Case Description/Methods: A 60-year-old female presented with chest pain. Past surgical history was significant for appendectomy with cecectomy complicated by retroperitoneal abscess, internal hernia and subsequent small bowel resection, and right and transverse colon resection with end ileostomy. She experienced intestinal failure secondary to SBS (115cm remnant small intestine) and had been placed on chronic TPN via PICC. Abdominal exam on admission was unremarkable, and she denied abdominal pain or changes in bowel function.
Imaging was notable for PICC-associated DVT, for which anticoagulation was started. During hospitalization she developed severe abdominal pain and decreased frequency of bowel movements. Abdominal CT revealed chronic stable intestinal distension without discrete transition point (Figure 1). Blood cultures from her PICC and peripheral IV ultimately grew lactobacillus. Her PICC was removed; blood cultures normalized after initiation of broad-spectrum antibiotics.
Discussion: Lactobacillus is a ubiquitous microorganism that most frequently colonizes mucosal surfaces such as the GI tract. Though generally considered beneficial, an over-abundance of lactobacilli with resulting bacterial imbalance can exacerbate malabsorption and cause GI symptoms. Lactobacillus bacteremia is rare with limited occurrence in current medical literature. Given its known tendency to colonize the GI tract, it has been linked to polymicrobial infections stemming from a GI source.
The lactobacillus bacteremia described here was determined to be a PICC infection. Given her concomitant abdominal symptoms and extensive history of surgical manipulation, the more likely presumed diagnosis would have been from an intraabdominal source.
Figure: Figure 1: CTAP, coronal (a) and axial (b) slices, showing significantly dilated loops of bowel, in various configurations, progressed relative to prior imaging. No obvious transition point and with extension to the rectum, however with suspected areas of relative decompression between loops of dilated bowel. Extensive prior bowel resection. No free air seen in the peritoneal cavity.
Disclosures:
Hannah Fiske indicated no relevant financial relationships.
Breton Roussel indicated no relevant financial relationships.
Marion Winkler: Takeda Pharmaceutical – Consultant. VectivBio – Advisor or Review Panel Member, Consultant.

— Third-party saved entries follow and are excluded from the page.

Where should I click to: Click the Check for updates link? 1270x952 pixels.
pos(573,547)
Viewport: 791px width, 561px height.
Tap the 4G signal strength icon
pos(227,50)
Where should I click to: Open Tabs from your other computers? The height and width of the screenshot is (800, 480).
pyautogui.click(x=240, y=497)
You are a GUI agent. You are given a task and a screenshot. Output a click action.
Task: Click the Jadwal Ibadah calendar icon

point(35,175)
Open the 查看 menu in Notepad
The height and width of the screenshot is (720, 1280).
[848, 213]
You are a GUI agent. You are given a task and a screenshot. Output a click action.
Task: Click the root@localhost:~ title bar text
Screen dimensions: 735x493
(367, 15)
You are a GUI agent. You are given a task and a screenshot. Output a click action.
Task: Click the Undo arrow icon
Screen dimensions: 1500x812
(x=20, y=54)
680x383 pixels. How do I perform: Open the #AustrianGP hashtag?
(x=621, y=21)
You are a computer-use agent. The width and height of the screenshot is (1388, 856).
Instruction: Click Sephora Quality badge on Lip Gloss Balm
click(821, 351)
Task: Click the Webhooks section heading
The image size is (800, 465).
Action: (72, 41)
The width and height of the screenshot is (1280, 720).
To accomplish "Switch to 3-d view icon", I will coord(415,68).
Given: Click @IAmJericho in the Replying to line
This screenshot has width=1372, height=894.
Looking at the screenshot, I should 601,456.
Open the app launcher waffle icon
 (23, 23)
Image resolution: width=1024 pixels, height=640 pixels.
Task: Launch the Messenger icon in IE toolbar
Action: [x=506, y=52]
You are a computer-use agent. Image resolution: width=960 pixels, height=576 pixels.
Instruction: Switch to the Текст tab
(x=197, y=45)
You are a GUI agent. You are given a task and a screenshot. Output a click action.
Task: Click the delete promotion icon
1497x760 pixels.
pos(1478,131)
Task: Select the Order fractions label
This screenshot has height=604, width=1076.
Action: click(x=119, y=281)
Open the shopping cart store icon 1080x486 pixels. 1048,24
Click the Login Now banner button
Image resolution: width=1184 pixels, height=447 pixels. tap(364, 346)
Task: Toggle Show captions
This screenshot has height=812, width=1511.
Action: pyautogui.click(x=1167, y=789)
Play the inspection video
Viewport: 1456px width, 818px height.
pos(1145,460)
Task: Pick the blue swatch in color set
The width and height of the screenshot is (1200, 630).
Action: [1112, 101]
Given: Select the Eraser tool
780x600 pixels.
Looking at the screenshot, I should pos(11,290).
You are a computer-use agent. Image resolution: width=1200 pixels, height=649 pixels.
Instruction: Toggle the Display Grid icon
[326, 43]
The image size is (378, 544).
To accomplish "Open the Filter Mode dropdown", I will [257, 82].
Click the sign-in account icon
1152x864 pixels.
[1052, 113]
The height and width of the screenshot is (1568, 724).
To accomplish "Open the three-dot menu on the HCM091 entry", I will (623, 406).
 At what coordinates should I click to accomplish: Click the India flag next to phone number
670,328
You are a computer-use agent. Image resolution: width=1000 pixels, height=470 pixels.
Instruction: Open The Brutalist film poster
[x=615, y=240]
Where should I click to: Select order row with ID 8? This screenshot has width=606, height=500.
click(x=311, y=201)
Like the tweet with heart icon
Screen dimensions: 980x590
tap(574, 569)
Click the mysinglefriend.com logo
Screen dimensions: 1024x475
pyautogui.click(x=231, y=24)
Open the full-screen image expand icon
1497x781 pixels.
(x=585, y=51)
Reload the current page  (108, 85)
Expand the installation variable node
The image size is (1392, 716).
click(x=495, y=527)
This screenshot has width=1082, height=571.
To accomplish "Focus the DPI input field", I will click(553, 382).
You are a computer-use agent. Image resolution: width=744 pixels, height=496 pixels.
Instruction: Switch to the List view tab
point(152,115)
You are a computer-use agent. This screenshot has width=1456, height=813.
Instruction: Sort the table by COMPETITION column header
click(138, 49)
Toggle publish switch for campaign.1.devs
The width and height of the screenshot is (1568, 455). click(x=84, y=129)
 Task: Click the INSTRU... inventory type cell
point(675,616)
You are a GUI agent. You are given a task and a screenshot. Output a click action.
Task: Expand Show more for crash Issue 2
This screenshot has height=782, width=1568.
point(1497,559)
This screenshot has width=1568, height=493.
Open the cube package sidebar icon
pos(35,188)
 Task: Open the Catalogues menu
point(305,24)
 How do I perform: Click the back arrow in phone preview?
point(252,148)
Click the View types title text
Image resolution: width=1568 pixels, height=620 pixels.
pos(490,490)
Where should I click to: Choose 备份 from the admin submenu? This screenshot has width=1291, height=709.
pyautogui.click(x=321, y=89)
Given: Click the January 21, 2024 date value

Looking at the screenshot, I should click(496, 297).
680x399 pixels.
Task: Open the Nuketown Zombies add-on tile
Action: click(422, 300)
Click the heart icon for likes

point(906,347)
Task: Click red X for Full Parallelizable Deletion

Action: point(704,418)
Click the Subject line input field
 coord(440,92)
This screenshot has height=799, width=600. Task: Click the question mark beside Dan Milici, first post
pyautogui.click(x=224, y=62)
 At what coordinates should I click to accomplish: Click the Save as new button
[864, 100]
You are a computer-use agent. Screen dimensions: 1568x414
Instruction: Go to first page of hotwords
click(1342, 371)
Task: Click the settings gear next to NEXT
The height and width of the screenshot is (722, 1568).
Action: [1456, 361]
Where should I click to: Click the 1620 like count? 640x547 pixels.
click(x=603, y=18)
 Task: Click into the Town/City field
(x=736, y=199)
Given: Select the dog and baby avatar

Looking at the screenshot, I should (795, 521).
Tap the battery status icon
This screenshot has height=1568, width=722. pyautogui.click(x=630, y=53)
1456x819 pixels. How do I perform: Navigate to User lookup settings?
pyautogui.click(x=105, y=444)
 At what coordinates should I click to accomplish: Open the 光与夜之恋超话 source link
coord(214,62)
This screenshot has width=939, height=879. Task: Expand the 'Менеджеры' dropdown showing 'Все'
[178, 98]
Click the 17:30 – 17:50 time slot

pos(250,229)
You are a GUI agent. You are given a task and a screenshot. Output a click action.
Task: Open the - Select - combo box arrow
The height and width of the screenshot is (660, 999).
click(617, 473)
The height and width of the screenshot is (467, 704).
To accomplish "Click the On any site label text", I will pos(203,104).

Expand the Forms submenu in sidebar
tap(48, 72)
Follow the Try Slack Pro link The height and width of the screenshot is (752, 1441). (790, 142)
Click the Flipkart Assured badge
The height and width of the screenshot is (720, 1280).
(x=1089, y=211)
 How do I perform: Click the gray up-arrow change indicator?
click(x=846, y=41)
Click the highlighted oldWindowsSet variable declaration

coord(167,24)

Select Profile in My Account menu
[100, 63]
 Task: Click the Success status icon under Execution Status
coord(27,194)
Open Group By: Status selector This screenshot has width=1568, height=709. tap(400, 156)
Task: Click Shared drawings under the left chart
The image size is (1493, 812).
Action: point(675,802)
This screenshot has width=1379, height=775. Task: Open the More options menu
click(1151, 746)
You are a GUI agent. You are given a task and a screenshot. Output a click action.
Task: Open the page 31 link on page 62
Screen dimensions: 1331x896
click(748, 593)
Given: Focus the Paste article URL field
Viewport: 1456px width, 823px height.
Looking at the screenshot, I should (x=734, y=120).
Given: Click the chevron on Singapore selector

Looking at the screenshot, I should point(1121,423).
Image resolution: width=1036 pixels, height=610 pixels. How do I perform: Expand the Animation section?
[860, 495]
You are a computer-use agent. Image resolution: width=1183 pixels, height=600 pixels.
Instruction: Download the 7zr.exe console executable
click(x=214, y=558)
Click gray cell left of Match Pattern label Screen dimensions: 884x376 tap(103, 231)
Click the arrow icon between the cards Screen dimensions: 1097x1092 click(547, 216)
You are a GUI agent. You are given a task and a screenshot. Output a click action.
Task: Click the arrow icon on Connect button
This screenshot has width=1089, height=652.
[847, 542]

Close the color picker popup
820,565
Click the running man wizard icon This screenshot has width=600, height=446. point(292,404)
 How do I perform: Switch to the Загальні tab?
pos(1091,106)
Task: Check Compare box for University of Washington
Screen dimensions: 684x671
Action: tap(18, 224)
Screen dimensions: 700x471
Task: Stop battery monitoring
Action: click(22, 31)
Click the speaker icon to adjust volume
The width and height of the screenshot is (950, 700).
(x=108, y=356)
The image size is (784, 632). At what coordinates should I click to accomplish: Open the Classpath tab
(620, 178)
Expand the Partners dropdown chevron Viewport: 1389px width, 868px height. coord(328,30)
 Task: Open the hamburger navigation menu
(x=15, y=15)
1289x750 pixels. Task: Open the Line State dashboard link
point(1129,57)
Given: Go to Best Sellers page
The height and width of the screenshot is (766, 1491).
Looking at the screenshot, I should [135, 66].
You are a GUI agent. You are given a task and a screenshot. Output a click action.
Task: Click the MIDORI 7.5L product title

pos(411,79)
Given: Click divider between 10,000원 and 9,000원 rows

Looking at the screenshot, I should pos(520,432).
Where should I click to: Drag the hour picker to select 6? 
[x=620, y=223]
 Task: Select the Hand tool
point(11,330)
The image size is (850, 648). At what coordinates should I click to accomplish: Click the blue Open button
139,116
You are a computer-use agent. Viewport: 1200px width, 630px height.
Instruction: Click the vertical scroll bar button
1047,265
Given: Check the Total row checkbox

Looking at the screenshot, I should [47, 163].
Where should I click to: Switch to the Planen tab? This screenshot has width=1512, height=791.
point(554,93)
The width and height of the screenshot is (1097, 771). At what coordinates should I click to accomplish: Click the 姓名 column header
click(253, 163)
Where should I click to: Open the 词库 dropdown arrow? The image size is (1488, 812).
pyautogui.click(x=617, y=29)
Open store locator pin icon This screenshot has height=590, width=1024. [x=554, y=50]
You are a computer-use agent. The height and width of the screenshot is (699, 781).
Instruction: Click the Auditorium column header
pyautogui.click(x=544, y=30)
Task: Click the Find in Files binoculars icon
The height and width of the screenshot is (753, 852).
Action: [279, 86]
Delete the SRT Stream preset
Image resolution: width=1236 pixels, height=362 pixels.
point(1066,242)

Benjamin Hall indicated no relevant financial relationships.
Hannah W. Fiske, MD1, Breton Roussel, MD2, Marion Winkler, RD, PhD3, Benjamin M. Hall, MD4. P4178 - A Case of Lactobacillus Bacteremia in a Patient on Chronic Total Parenteral Nutrition, ACG 2023 Annual Scientific Meeting Abstracts. Vancouver, BC, Canada: American College of Gastroenterology.